It was mentioned in last night’s council meeting by one of Page Police Department’s finest that the season of scams and theft is upon us; that season being the winter holidays with packages being delivered to homes and the urge to give more to those less fortunate is stronger than any other time of the year.
With that being said, there are many scams we at LPNN have been hearing about going on around the country, and in our little town, and we want to get the word out so you can keep yourself, your family, and your neighbors safe from those who are out to take advantage of the season’s giving spirit.
There are various scams out there each targeting someone different. Some include informing people who are on social security that their payments have been suspended because their social security number has been deactivated or questionably used. This scheme has been such a problem, that the Office of the Inspector General for the Social Security Administration issued a fraud and scam alert last month.
Another that has come about during the holiday season since 2015, according to the Better Business Bureau, involves the “Secret Sister” gift exchange and similar activities.
The “Secret Sister” gift exchange, according to the BBB, is a pyramid scheme. The post claims that those who participate will receive gifts, up to 36, from other people around the world in exchange for sending in one gift with a minimum value of $10.
The post also says that those who want to participate are encouraged to do so, and will receive a list of their secret sisters and information about where to send the gifts. Some of the posts state that you will receive specific items like books or wine from the exchange.
Additionally, schemes such as this are digital chain letters, and are illegal according to the US Postal Inspector, as they ask for money or items and promise a large return to those participating.
Several police departments around the country are warning their residents to not participate in this exchange or any similar exchange on social media. There have been some stories of legitimate exchanges, but authorities are asking those who want to participate to be aware of the information they are providing. One of the largest concerns is that your information (name, address, etc.) could be given to the wrong person.
To know whether or not the charity you are giving to, the person calling you, or the activity you are participating in is a legitimate entity, cause, etc., there are many websites you can go to verify. One is the BBB’s Scam Tracker, which shows you the locations and types of scams that have been reported in that area. Other sites, such as the consumer information page from the Federal Trade Commission provide you with the types of scams that are out there, and what you can do to protect yourself.

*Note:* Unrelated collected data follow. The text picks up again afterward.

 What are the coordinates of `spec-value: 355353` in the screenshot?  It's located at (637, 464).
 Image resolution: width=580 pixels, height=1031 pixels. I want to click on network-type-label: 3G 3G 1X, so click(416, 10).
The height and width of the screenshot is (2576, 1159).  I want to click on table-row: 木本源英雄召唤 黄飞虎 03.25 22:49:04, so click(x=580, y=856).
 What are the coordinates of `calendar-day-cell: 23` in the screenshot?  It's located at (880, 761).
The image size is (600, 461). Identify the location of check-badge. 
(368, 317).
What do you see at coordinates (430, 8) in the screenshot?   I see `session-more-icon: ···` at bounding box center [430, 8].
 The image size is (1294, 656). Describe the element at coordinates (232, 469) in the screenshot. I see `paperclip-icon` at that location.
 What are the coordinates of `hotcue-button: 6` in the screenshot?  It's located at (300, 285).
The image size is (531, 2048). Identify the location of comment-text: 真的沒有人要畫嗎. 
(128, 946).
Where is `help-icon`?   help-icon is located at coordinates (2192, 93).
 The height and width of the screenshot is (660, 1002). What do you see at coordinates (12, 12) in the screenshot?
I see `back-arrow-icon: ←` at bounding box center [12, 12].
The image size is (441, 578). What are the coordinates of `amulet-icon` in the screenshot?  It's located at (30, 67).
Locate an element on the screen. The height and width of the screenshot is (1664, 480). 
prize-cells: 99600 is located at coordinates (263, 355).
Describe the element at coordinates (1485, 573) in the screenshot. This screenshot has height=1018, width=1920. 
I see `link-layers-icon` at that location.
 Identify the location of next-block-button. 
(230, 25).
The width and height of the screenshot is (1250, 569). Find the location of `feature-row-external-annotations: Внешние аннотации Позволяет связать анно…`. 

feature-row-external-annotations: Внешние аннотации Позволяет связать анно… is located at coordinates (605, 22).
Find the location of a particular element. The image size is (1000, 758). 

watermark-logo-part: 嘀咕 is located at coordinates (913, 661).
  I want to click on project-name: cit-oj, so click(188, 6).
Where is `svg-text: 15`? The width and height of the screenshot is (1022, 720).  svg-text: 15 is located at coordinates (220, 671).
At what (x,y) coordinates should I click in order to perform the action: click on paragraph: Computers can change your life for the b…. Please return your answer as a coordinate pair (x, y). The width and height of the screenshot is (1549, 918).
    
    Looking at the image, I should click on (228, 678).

USA.gov has a very informative page dedicated to common scams and frauds and what you can do to protect yourself. In the Page area, residents deal with a number of scam calls. Some of the suggestions USA.gov has when dealing with phone calls is to not give in to pressure; if the person says they are representing a government agency, hang up verify the agency’s number either on their website or in the phone book, and call the agency directly. Additional actions the site identifies is to not provide any identification information such as your credit card number, social security number, or birth date.
One of our viewers even informed us that a person was going door-to-door throughout several neighborhoods in the Page area selling vacuum cleaners. However, the person would not provide a business card, had a vehicle with no identifying logos, and was pushy about coming into their home. While LPNN has not been able to verify the viewer's claims for themselves, it is a good reminder to be aware of what is going on in your neighborhood. If you see something or someone that does not appear to belong, it is a good idea to contact your local police department on their non-emergency line (unless it is an emergency), and have them check it out. It's always better to be safe than sorry.
In keeping yourself safe from phone scams, one of our viewers has informed us that for their cell phone, they have downloaded an app that warns about possible scam numbers. It’s called Mr. Number. It’s a free app from the Google Play Store, and will inform you that the number calling you is possibly a scam, and private/unknown numbers will be sent to voicemail. However, there are a number of apps out there that will block or filter spam calls for you. Our suggestion: go to your phone’s app store (Google Play for Android users, and App Store for Apple users) and find the one that fits your needs and comfort level.
One final note: personal experience has taught LPNN that calls from scam numbers will not leave a voicemail; so when in doubt, don’t answer and wait until the caller leaves a message. If they don’t, it was probably a scam.